Nur der Nationalist liebt Israel, während der Linke dieses verachtet. Die Taktik geht auf: Solange der andere damit beschäftigt ist Gerüchte und Spekulationen zu widerlegen, braucht man sich nicht zu entschuldigen. Im Israel von 2011 können wir nicht länger über die Gefühle der Marktverkäufer und Basare sprechen. Jetzt nimmt eine Mehrheit der Regierungsagenturen und juristische Personen an dieser gefährlichen Goldgrube der Delegitimation teil.

Die Knesset hat beschlossen, ein parlamentarisches Untersuchungskomitee zu schaffen, das sich die Aktivitäten der linken Gruppen näher ansieht „und ihren Anteil an der Delegitimierungskampagne gegen Israel“ untersucht. Solch ein Panel würde sogar Senator McCarthy erröten lassen.

Friedensaktivisten werden vom Shin Bet-Sicherheitsdienst ausgefragt und vorgewarnt, Gewalt anzuwenden. Eine Ärztegruppe ist auf der extremen Linken, eine soziale Stiftung „verachtet Israel“, engagierte Frauen, die an Checkpoints beobachten, sind „Verräter“ und ein Informationszentrum wird als „Komplize des Terrorismus“ angesehen.

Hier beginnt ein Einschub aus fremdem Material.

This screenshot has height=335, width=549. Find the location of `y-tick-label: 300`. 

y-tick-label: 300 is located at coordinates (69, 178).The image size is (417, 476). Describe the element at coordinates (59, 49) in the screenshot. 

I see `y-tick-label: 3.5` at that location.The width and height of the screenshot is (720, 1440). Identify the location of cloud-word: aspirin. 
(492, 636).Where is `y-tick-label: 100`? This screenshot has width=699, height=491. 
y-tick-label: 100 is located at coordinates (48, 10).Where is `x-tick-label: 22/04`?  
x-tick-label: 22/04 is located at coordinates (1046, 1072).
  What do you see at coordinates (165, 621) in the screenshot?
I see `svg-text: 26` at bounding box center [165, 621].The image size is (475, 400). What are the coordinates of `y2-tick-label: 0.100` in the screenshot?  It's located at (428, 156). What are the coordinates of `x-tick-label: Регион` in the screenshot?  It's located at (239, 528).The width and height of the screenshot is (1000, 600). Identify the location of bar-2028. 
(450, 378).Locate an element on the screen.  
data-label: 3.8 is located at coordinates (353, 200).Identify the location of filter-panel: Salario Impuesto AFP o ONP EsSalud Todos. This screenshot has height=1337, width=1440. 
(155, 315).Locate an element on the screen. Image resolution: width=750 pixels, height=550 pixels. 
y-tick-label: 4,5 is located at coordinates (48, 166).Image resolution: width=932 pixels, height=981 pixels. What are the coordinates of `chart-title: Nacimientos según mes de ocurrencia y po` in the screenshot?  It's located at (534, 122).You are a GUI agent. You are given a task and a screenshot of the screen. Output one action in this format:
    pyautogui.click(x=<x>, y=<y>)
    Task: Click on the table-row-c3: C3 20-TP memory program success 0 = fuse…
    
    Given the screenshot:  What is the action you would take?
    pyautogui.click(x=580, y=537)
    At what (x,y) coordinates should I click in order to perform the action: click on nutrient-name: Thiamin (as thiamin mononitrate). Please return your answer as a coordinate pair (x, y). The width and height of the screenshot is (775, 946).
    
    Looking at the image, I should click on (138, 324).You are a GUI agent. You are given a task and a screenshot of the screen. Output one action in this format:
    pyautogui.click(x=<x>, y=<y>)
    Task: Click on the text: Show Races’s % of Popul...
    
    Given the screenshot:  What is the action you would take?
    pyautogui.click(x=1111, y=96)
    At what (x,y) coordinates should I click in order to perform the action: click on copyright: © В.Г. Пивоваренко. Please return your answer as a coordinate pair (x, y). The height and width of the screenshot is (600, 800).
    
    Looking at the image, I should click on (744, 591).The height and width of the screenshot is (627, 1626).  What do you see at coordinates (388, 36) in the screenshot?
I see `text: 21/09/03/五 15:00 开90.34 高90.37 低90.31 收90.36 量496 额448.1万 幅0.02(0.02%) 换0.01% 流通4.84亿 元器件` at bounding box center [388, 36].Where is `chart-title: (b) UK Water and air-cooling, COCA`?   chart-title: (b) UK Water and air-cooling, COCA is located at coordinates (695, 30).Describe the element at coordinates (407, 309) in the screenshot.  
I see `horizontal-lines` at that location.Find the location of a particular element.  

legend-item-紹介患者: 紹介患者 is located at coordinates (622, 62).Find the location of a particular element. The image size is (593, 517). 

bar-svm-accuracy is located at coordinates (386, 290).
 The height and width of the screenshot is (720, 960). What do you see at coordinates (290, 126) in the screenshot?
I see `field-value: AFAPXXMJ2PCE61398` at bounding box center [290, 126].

Siedler, die auf israelische Soldaten Abfall werfen, und ihre Freunde, die palästinensische Felder anzünden, werden nicht angeklagt, doch Pollak kommt hinter Gittern. Soldaten , die Palästinenser mit einer weißen Fahne töteten, sind noch nicht bestraft worden, aber jene, die diese Vorfälle aufgedeckt haben, wurden denunziert. All dieses wird durch eine Fülle von Gesetzesvorlagen verstärkt – vom Treueeid bis zum Nakba-Gesetz. Alles zusammen ergibt ein erschreckendes Bild: die Linke ist ein Feind des Volkes und ein Feind des Staates.

Während all dies passiert, wird Israels Image und sein internationaler Ruf durch seine blockierende Politik und die Bemühungen der Regierung, die Besatzung weiter zu festigen geschädigt. Es wird verursacht,durch die Gewalttaten der IDF und der Siedler, zusammen mit den rassistischen Aktionen der israelischen Gesetzesgeber und Rabbiner. Ein Tag der Operation Cast Lead tat mehr, um Israels Gestank zu verbreiten als alle kritischen Berichte zusammengenommen. Eine angezündete Moschee hat Israels Namen mehr in den Schmutz gezogen, als alle Kolumnen und Editorials zusammen, die Israel kritisieren.

Doch keiner verlangt, dass einer dieser Vorfälle untersucht wird. Sehr wenig Leute, wenn überhaupt jemand, ist wegen solcher Aktionen vor Gericht gebracht worden.

Was bleibt von der Linken, der einzigen Gruppe, die weiter Israels moralischen Ruf bewahrt?

Die paar wenigen , die die Flamme der Humanität am Brennen halten, werden angeklagt, für schuldig erklärt und bestraft, während die wahren schuldigen Parteien von allen Anklagen frei gesprochen werden. Die Polizei, das Rechtssystem, die Knesset, der Shin Bet und die IDF haben sich – mit den Propagandisten der Rechten – Kräften angeschlossen, um als Ankläger ohne Gerichtsverhandlung zu agieren, während die Linke keinen Verteidiger hat.

Ein einziges Gesetz könnte die Sache vereinfachen: lasst jeden Israeli wissen, dass es verboten ist: es ist verboten, an ein gerechtes Israel zu glauben, es ist verboten, gegen eine seiner Ungerechtigkeiten zu kämpfen, es ist verboten, für Israels Seele zu kämpfen. Noch kommen einem einige Zweifel. Wünschen denn alle, die einen Kampf gegen die Linke führen, – von den Verantwortlichen des Shin Bet und der Polizei, von den Richtern und den Gesetzgebern der Rechten — wirklich eine „Demokratie“ ohne die Linke?

Gideon Levy ist israelischer Journalist aus Tel Aviv und arbeitet für die Tageszeitung Ha’aretz unter anderem als Chefredakteur der Wochenendbeilage.